- Work to be completed
Set down the whole listing verbatim.

- Data excerpts
++++++++
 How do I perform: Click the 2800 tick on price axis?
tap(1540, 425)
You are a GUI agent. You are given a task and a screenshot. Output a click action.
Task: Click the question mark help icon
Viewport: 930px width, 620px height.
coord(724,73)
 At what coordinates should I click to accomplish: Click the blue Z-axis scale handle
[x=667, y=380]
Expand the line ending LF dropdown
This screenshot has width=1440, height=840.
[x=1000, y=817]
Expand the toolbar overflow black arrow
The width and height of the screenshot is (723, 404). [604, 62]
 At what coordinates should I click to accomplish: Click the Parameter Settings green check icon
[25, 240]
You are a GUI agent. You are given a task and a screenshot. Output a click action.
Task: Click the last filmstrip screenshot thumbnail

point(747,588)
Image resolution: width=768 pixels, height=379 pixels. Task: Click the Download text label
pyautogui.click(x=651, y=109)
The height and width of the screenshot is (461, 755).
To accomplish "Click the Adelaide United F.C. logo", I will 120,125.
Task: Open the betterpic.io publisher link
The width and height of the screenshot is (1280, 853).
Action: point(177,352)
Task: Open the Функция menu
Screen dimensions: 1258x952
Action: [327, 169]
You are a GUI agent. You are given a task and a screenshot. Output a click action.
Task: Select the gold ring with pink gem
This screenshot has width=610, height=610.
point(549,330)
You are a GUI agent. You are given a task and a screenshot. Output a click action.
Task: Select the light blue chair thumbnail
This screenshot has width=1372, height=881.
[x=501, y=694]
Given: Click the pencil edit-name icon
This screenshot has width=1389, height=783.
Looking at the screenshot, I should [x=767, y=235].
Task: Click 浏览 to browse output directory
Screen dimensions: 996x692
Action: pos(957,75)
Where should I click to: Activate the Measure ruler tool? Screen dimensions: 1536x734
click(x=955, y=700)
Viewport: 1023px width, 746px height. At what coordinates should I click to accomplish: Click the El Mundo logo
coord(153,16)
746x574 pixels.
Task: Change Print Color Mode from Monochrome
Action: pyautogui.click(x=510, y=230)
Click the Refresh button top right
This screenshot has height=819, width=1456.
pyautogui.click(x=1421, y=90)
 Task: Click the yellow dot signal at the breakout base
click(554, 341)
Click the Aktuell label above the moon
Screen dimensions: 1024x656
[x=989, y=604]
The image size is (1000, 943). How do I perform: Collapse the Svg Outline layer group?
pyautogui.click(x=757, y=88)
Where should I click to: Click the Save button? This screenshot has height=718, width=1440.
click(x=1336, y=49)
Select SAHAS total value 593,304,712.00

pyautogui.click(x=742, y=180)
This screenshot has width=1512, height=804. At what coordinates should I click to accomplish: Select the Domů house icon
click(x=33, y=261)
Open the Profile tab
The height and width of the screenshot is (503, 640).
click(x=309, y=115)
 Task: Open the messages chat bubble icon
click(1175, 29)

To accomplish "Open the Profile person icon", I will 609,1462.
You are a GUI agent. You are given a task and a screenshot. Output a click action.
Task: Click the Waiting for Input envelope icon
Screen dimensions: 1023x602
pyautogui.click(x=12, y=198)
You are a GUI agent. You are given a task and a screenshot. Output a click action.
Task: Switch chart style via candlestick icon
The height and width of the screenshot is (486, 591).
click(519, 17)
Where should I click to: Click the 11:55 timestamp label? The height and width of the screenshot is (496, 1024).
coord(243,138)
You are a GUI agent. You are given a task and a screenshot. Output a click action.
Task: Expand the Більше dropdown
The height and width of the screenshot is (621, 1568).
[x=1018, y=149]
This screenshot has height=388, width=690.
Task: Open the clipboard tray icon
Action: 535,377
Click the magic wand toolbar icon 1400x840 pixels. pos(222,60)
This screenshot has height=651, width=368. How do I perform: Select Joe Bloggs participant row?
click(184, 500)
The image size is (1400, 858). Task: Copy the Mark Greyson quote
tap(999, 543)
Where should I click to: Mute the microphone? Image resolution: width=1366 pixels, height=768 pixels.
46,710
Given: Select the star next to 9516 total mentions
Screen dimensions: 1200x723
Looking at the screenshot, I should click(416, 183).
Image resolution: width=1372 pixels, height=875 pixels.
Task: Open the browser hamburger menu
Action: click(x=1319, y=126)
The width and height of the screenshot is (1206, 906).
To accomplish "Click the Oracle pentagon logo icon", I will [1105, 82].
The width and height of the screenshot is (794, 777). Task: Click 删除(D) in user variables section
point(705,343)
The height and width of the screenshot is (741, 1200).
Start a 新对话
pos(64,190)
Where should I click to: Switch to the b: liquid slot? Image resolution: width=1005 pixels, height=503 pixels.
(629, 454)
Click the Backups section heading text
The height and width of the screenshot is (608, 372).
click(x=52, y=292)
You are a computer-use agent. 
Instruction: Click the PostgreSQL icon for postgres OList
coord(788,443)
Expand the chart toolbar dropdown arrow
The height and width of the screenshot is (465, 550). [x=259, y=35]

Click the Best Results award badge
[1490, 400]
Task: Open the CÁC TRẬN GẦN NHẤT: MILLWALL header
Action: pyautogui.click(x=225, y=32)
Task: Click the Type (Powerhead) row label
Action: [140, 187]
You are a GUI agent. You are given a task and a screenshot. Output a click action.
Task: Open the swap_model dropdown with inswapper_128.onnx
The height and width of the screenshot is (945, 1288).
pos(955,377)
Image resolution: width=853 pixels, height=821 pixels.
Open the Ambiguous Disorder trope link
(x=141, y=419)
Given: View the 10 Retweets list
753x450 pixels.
++++++++
- Solution for this exercise
 How do I perform: Click the 2800 tick on price axis?
tap(1540, 425)
You are a GUI agent. You are given a task and a screenshot. Output a click action.
Task: Click the question mark help icon
Viewport: 930px width, 620px height.
coord(724,73)
 At what coordinates should I click to accomplish: Click the blue Z-axis scale handle
[x=667, y=380]
Expand the line ending LF dropdown
This screenshot has width=1440, height=840.
[x=1000, y=817]
Expand the toolbar overflow black arrow
The width and height of the screenshot is (723, 404). [604, 62]
 At what coordinates should I click to accomplish: Click the Parameter Settings green check icon
[25, 240]
You are a GUI agent. You are given a task and a screenshot. Output a click action.
Task: Click the last filmstrip screenshot thumbnail

point(747,588)
Image resolution: width=768 pixels, height=379 pixels. Task: Click the Download text label
pyautogui.click(x=651, y=109)
The height and width of the screenshot is (461, 755).
To accomplish "Click the Adelaide United F.C. logo", I will 120,125.
Task: Open the betterpic.io publisher link
The width and height of the screenshot is (1280, 853).
Action: point(177,352)
Task: Open the Функция menu
Screen dimensions: 1258x952
Action: [327, 169]
You are a GUI agent. You are given a task and a screenshot. Output a click action.
Task: Select the gold ring with pink gem
This screenshot has width=610, height=610.
point(549,330)
You are a GUI agent. You are given a task and a screenshot. Output a click action.
Task: Select the light blue chair thumbnail
This screenshot has width=1372, height=881.
[x=501, y=694]
Given: Click the pencil edit-name icon
This screenshot has width=1389, height=783.
Looking at the screenshot, I should [x=767, y=235].
Task: Click 浏览 to browse output directory
Screen dimensions: 996x692
Action: pos(957,75)
Where should I click to: Activate the Measure ruler tool? Screen dimensions: 1536x734
click(x=955, y=700)
Viewport: 1023px width, 746px height. At what coordinates should I click to accomplish: Click the El Mundo logo
coord(153,16)
746x574 pixels.
Task: Change Print Color Mode from Monochrome
Action: pyautogui.click(x=510, y=230)
Click the Refresh button top right
This screenshot has height=819, width=1456.
pyautogui.click(x=1421, y=90)
 Task: Click the yellow dot signal at the breakout base
click(554, 341)
Click the Aktuell label above the moon
Screen dimensions: 1024x656
[x=989, y=604]
The image size is (1000, 943). How do I perform: Collapse the Svg Outline layer group?
pyautogui.click(x=757, y=88)
Where should I click to: Click the Save button? This screenshot has height=718, width=1440.
click(x=1336, y=49)
Select SAHAS total value 593,304,712.00

pyautogui.click(x=742, y=180)
This screenshot has width=1512, height=804. At what coordinates should I click to accomplish: Select the Domů house icon
click(x=33, y=261)
Open the Profile tab
The height and width of the screenshot is (503, 640).
click(x=309, y=115)
 Task: Open the messages chat bubble icon
click(1175, 29)

To accomplish "Open the Profile person icon", I will 609,1462.
You are a GUI agent. You are given a task and a screenshot. Output a click action.
Task: Click the Waiting for Input envelope icon
Screen dimensions: 1023x602
pyautogui.click(x=12, y=198)
You are a GUI agent. You are given a task and a screenshot. Output a click action.
Task: Switch chart style via candlestick icon
The height and width of the screenshot is (486, 591).
click(519, 17)
Where should I click to: Click the 11:55 timestamp label? The height and width of the screenshot is (496, 1024).
coord(243,138)
You are a GUI agent. You are given a task and a screenshot. Output a click action.
Task: Expand the Більше dropdown
The height and width of the screenshot is (621, 1568).
[x=1018, y=149]
This screenshot has height=388, width=690.
Task: Open the clipboard tray icon
Action: 535,377
Click the magic wand toolbar icon 1400x840 pixels. pos(222,60)
This screenshot has height=651, width=368. How do I perform: Select Joe Bloggs participant row?
click(184, 500)
The image size is (1400, 858). Task: Copy the Mark Greyson quote
tap(999, 543)
Where should I click to: Mute the microphone? Image resolution: width=1366 pixels, height=768 pixels.
46,710
Given: Select the star next to 9516 total mentions
Screen dimensions: 1200x723
Looking at the screenshot, I should click(416, 183).
Image resolution: width=1372 pixels, height=875 pixels.
Task: Open the browser hamburger menu
Action: click(x=1319, y=126)
The width and height of the screenshot is (1206, 906).
To accomplish "Click the Oracle pentagon logo icon", I will [1105, 82].
The width and height of the screenshot is (794, 777). Task: Click 删除(D) in user variables section
point(705,343)
The height and width of the screenshot is (741, 1200).
Start a 新对话
pos(64,190)
Where should I click to: Switch to the b: liquid slot? Image resolution: width=1005 pixels, height=503 pixels.
(629, 454)
Click the Backups section heading text
The height and width of the screenshot is (608, 372).
click(x=52, y=292)
You are a computer-use agent. 
Instruction: Click the PostgreSQL icon for postgres OList
coord(788,443)
Expand the chart toolbar dropdown arrow
The height and width of the screenshot is (465, 550). [x=259, y=35]

Click the Best Results award badge
[1490, 400]
Task: Open the CÁC TRẬN GẦN NHẤT: MILLWALL header
Action: pyautogui.click(x=225, y=32)
Task: Click the Type (Powerhead) row label
Action: [140, 187]
You are a GUI agent. You are given a task and a screenshot. Output a click action.
Task: Open the swap_model dropdown with inswapper_128.onnx
The height and width of the screenshot is (945, 1288).
pos(955,377)
Image resolution: width=853 pixels, height=821 pixels.
Open the Ambiguous Disorder trope link
(x=141, y=419)
Given: View the 10 Retweets list
753x450 pixels.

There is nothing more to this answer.